Cognates. Whether you love ’em or hate ’em, how much Latin are we talking about? When they’re used, do cognates end up comprising most of a book’s Latin? Are we talking half? A quarter? Less? And then what does that mean about the rest of a book? How much of a book’s Latin is being dismissed amongst the cognate concerns? One of the concerns is that cognates weren’t used by Classical authors, the claim being that using infrequent words is a problem, and the conclusion being that cognates are unhelpful for today’s Latin learner. I don’t have this concern or have found evidence to support the claim. Nevertheless, I have been wondering just how much—or little—the concerns constitute, percentage-wise, of a book. I also have been wondering if there were many words Classical authors themselves used that other Classical authors didn’t really use. N.B., I don’t mean hapax, just words that were rarely used by others. Thus, if Classical authors preferred to use rare words, too, that would help illustrate how the current cognate fuss is more about preference than anything else. Let’s see…
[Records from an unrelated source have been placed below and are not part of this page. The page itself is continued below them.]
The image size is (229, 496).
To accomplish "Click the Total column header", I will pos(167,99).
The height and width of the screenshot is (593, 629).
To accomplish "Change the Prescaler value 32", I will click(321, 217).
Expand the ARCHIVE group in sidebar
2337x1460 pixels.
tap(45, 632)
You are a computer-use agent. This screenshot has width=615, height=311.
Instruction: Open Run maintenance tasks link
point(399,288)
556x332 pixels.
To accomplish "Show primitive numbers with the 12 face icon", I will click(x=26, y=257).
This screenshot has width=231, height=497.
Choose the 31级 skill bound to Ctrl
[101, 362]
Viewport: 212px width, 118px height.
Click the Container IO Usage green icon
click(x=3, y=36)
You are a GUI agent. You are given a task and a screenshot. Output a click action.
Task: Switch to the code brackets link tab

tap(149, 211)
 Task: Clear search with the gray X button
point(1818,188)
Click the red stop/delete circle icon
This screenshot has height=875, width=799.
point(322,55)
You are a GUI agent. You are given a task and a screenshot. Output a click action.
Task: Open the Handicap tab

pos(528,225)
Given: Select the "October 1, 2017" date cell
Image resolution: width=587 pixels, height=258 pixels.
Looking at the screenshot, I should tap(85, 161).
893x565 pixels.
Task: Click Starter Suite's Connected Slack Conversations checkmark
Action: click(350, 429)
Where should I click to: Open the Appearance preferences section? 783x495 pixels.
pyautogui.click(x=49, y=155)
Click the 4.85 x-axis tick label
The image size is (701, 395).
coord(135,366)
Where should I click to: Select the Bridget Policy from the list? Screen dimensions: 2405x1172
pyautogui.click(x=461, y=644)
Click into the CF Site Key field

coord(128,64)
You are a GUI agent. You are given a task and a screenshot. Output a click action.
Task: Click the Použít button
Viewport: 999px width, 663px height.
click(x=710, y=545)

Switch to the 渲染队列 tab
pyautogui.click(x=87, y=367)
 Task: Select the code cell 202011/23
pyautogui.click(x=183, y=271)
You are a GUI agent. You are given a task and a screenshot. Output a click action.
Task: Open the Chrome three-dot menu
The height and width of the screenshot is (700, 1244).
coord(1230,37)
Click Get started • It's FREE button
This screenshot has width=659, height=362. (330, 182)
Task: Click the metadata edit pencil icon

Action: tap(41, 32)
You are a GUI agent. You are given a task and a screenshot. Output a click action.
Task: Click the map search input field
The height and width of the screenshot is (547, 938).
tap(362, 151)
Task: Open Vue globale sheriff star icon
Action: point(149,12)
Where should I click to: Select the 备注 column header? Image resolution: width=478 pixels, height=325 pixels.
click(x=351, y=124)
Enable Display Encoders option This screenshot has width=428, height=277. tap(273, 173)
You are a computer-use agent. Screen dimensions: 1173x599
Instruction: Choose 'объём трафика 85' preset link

I knew the number of unique cognates found in my books (e.g., 11 cognates, 8 other words), but I didn’t have any figures about their percentage of the total (e.g., instances of cognates are ???% of all the Latin in the book). Therefore, I looked at my shortest books with the heftiest dose of non-Classical Latin cognates, and calculated the percentage of unranked word occurrences via Logeion. Unranked words are those that appear fewer than 50 times in the Classical text used for frequency data. To give you a sense of what this means, the word sēcrētum is unranked (though it’s one of my favorite Latin words!). A word like clam was preferred by Classical authors. It’s the 2280th word they used most-frequently, appearing a whopping 269 times in extant texts. To put this into perspective, the most-frequent word is et, appearing 175,032 times.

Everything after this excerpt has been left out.